Il Dna della resistenza
Il LIFE Forest4Future sfrutta la ricerca genetica del progetto ResQ che ha individuato i geni delle farnie potenzialmente resistenti al deperimento e alla siccità. L’obiettivo è creare una “foresta adattativa” che utilizzi specie meglio attrezzate per sopravvivere ai cambiamenti climatici futuri.
Un modello di collaborazione tra Istituzioni, Enti e privati
Il progetto svilupperà anche un modello di collaborazione “pubblico-privata”, per definire strumenti di valorizzazione dei servizi ecosistemici e per garantire che il mantenimento delle foreste sia sostenibile economicamente nel lungo periodo.
Durante l’evento di presentazione del progetto LIFE Forest4Future a Magenta, Gianluca Comazzi, Assessore al Territorio e Sistemi Verdi di Regione Lombardia, ha dichiarato: «Regione Lombardia rafforza il suo impegno nella difesa delle aree sensibili del suo territorio, nella tutela dei nostri cittadini e delle nostre imprese, promuovendo uno sviluppo equilibrato ed eco-compatibile».
Il Presidente del Parco Lombardo della Valle del Ticino, Ismaele Rognoni, ha aggiunto: «La vittoria del bando LIFE Forest4Future rappresenta un importantissimo traguardo raggiunto dall’Ente. La nostra volontà è stata quella di intervenire in maniera strategica, sperimentale e visionaria sul recupero del patrimonio boschivo devastato dal Ciclone Poppea. In particolare, circa sette milioni di euro saranno destinati al ripristino degli ettari distrutti nelle zone di Vigevano, Abbiategrasso, Ozzero e Cassolnovo.

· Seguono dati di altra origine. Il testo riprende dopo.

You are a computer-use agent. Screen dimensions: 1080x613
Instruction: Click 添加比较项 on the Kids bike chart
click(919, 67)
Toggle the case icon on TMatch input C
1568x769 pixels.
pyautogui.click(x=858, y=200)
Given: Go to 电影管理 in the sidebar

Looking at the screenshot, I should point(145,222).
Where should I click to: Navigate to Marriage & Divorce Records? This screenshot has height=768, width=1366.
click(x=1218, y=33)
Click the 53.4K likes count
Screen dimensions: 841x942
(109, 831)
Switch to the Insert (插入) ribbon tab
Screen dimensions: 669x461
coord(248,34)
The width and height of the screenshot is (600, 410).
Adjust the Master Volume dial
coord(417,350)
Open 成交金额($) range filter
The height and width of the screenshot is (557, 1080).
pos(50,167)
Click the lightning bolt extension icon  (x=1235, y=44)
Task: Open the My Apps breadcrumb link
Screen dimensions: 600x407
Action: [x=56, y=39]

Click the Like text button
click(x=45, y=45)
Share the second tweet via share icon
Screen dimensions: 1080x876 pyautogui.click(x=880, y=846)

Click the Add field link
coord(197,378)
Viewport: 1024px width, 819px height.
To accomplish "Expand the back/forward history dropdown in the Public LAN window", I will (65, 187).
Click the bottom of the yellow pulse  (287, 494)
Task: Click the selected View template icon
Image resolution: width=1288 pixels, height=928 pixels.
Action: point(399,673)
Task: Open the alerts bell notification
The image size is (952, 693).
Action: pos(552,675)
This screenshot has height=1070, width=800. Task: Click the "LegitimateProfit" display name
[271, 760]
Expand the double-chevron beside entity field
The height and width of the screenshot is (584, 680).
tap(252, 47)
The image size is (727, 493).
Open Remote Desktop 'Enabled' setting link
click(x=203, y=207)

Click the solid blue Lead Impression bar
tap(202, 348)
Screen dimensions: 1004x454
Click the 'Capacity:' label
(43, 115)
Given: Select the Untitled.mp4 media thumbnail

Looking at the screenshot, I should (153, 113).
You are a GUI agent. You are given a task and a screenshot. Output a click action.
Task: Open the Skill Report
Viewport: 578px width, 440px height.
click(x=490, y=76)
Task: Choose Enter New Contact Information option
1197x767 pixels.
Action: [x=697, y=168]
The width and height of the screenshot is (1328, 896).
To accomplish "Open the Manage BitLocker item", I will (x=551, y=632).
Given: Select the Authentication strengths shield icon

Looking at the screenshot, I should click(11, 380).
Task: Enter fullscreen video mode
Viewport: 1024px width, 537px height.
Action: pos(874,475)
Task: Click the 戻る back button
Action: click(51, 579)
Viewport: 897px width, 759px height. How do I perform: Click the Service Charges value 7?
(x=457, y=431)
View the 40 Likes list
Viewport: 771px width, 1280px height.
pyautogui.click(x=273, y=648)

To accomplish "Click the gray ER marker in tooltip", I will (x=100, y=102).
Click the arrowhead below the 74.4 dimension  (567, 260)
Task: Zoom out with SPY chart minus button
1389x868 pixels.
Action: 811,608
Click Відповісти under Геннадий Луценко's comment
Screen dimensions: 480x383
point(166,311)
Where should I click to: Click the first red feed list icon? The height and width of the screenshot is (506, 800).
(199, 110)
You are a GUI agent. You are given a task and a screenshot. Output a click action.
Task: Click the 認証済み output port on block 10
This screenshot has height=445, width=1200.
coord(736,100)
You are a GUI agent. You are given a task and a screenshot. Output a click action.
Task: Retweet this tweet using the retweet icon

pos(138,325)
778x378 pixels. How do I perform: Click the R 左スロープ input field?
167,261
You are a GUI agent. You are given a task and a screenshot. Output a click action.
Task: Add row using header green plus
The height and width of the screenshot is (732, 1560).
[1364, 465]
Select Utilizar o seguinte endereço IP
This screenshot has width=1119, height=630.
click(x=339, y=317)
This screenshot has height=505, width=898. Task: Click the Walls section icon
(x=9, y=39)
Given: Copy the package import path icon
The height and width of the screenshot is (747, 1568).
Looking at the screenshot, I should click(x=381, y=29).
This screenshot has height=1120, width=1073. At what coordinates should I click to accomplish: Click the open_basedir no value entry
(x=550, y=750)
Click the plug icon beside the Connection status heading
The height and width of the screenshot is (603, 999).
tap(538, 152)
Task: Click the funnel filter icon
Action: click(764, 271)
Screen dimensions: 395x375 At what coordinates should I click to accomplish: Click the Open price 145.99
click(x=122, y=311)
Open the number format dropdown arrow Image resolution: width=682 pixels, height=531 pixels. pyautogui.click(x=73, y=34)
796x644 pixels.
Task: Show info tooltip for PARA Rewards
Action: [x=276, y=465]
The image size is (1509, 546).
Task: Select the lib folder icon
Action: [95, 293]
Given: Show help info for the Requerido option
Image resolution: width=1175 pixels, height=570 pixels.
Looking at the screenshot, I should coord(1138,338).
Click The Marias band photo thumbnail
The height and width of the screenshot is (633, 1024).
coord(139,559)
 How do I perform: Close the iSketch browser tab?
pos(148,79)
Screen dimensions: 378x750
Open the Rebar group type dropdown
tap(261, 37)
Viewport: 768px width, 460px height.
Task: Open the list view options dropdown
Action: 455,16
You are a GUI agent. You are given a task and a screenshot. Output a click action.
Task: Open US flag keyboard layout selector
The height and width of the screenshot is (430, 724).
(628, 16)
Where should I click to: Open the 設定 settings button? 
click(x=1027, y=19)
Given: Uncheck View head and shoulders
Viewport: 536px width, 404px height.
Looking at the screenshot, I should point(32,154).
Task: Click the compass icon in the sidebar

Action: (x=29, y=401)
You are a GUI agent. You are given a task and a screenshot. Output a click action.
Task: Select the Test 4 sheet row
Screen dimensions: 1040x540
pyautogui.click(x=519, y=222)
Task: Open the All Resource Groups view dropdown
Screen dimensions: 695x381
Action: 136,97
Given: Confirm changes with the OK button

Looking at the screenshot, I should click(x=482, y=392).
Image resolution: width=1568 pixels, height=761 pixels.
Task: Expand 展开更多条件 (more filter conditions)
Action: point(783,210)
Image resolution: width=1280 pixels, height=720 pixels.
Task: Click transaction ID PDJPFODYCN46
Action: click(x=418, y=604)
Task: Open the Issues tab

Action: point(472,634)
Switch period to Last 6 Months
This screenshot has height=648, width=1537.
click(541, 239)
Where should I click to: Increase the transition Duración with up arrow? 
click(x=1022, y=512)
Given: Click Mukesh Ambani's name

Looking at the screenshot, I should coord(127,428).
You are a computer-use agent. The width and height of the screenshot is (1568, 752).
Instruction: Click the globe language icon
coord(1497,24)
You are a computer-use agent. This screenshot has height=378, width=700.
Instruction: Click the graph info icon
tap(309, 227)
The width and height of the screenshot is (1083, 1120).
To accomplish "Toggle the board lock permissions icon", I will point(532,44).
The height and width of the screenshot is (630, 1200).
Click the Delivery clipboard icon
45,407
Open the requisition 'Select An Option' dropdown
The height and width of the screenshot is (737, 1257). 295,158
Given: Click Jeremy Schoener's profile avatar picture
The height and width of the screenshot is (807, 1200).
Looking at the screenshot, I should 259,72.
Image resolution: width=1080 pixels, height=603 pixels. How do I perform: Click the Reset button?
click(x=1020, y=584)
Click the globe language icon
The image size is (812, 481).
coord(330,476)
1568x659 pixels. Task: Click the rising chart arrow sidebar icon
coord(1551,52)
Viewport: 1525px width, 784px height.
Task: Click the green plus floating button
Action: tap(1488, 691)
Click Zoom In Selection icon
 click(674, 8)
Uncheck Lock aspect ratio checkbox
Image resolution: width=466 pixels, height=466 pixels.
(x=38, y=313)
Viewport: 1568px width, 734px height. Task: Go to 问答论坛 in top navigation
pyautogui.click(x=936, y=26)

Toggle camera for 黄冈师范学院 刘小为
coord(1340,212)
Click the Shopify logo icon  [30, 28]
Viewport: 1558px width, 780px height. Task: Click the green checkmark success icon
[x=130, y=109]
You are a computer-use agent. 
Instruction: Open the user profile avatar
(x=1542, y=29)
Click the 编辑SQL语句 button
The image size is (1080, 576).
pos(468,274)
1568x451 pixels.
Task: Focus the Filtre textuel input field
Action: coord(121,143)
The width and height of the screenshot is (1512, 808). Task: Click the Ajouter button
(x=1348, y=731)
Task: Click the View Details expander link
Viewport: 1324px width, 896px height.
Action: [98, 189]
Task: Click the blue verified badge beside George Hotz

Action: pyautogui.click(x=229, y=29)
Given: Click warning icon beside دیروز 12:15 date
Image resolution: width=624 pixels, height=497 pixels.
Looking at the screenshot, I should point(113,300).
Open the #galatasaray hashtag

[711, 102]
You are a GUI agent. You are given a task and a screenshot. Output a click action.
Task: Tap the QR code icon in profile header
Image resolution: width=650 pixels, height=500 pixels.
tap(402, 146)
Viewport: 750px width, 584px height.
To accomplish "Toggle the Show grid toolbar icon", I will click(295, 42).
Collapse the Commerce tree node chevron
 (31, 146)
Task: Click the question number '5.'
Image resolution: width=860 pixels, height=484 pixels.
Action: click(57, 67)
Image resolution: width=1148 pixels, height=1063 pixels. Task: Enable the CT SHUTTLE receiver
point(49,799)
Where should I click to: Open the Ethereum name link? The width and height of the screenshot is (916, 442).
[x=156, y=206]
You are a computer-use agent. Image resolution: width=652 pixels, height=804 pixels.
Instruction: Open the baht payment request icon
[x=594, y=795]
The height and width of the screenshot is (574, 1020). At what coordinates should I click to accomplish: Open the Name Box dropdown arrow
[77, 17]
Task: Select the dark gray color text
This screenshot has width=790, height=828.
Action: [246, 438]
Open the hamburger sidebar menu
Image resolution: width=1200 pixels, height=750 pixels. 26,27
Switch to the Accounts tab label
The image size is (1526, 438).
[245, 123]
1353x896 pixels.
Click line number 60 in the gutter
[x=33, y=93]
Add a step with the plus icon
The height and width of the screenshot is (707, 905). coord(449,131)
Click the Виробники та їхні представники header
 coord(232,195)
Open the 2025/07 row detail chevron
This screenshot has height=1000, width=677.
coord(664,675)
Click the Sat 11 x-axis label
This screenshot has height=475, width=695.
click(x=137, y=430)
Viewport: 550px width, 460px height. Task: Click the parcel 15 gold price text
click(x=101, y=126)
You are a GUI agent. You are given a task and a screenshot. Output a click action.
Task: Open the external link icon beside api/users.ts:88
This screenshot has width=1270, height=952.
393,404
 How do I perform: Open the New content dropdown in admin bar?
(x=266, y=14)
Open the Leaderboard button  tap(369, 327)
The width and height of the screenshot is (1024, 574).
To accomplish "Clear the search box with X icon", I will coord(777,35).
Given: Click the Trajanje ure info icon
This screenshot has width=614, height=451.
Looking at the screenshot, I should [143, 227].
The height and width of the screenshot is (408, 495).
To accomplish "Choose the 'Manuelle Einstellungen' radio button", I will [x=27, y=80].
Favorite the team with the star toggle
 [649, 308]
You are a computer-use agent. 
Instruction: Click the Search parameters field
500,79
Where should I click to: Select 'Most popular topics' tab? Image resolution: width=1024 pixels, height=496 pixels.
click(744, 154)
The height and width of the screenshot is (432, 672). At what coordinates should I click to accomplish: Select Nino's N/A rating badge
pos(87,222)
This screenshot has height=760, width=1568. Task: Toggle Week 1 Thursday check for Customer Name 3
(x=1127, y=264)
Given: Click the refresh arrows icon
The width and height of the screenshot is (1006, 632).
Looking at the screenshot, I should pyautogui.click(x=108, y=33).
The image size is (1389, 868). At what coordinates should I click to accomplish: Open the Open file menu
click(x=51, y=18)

Non c’è miglior risposta delle azioni concrete: risorse vere, progetti reali e un piano finalmente strutturato per restituire futuro ai nostri boschi. Ora, al lavoro!».
Il valore di questo progetto, oltre che scientifico, è profondamente culturale, come ha sottolineato Maurizio Rivolta, Consigliere delegato del Parco Lombardo della Valle del Ticino: «Rimette in dialogo la foresta e l’uomo basandosi sulla conoscenza e la ricerca. I drammatici cambiamenti climatici che stiamo affrontando, e con cui dovremo convivere, ci obbligano ad avere un approccio nuovo e consapevole su temi così complessi».
Il Partenariato
È composta da un mix di Enti gestori, università e aziende agricole.
Capofila è il Parco Lombardo della Valle del Ticino.
Altri Enti Parco: Parco Ticino Lago Maggiore, Parco della Pineta di Appiano Gentile e Tradate, Parco Campo dei Fiori.
Ricerca e Monitoraggio: Fondazione Lombardia per l’Ambiente, Università degli Studi di Milano, Università di Milano-Bicocca, Università degli studi di Torino e Pavia, Istituto Delta Ecologia Applicata.
Operativi: Consorzio Forestale del Ticino e Consorzio Forestale del Parco Lombardo della Valle del Ticino, Aziende Agricole Occhio srl, Il Nocciolo, Cooperative Sociali (Naturcoop) e ditte boschive (Locatelli Bruno, Cecchetto Cristian Matteo, F.lli Chierico, Beaver Legnami).
Il progetto è cofinanziato dall’Unione Europea, dagli Enti beneficiari, tra i quali il solo Parco Lombardo della Valle del Ticino contribuisce per 1.793.470 euro.